Members of an initiative against dual-alphabet signs in the eastern Croatian town of Vukovar on Monday morning prevented the placing of such signs on the wall of the local public administration building, saying that "Vukovar will be steaming with protests" by Friday.
The rally outside the public administration office was cordoned off by dozens of police officers, some of them in full anti-riot gear.
Protest leader Tomislav Josic said they were prepared to use violence to remove the signs on the public institutions written in the Cyrillic alphabet.
"Cyrillic letters used to come to Vukovar on army tanks," Josic said, recalling the occupation of Vukovar by Serb rebels supported by the then Yugoslav People's Army during the 1991-1995 war.
Placing signs written in both the Latin and the Cyrillic script on the public institutions in Vukovar began early Monday morning.
Dual-alphabet signs had already been put on the police station and the tax office.
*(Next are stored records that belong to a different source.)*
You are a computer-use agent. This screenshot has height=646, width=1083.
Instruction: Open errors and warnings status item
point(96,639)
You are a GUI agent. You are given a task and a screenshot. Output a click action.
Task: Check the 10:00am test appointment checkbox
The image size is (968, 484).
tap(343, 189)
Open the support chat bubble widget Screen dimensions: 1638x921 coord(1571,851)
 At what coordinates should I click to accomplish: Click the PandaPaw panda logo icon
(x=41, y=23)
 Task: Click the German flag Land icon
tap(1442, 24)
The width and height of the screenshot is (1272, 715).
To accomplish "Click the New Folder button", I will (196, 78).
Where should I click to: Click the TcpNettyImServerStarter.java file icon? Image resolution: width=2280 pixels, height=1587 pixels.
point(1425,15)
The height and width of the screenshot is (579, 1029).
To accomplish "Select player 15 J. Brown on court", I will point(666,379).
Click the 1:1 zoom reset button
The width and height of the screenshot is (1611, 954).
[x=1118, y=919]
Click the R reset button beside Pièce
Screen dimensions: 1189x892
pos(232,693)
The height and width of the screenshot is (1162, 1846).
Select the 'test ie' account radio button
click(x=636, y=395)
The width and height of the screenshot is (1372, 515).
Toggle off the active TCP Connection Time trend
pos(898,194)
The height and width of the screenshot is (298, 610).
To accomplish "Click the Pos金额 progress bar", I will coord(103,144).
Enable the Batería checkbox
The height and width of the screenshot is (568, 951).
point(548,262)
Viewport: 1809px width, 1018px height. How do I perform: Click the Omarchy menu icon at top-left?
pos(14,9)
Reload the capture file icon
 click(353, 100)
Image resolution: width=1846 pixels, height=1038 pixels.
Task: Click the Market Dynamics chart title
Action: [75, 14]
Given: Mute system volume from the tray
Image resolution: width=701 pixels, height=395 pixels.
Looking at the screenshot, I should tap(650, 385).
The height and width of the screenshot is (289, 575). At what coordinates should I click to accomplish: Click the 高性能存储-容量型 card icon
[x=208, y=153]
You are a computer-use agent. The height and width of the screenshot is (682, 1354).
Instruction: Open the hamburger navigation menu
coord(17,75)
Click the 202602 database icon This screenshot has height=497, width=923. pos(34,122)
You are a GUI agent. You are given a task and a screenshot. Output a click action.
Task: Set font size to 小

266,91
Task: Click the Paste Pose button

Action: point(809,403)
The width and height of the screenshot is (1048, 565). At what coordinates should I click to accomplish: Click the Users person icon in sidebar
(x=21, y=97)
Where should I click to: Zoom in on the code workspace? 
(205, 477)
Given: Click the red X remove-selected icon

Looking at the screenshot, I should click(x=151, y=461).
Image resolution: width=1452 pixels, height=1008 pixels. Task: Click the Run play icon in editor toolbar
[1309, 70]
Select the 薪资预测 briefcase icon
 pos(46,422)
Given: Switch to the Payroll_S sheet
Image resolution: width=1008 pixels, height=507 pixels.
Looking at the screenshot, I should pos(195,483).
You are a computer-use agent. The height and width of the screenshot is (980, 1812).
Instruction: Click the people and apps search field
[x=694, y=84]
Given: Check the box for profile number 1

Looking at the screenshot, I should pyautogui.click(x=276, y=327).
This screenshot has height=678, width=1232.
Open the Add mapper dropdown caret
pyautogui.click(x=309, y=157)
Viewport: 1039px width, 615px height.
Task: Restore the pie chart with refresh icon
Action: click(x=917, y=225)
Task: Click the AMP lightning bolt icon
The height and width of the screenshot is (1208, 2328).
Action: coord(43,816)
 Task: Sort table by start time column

However, they were removed by force later in the day after a score of police officers failed to stop about a hundred of protesters reaching the police station. The sign from the police station was removed by a father of two sons killed in the war, according to reports.
According to the 2011 census, the Serbs account for slightly over one third of the town's population, which gives them certain rights under law, such as Cyrillic signs.
One of the protesters said today that "nobody forbids Serbs to live in Vukovar but they should not ask for too much."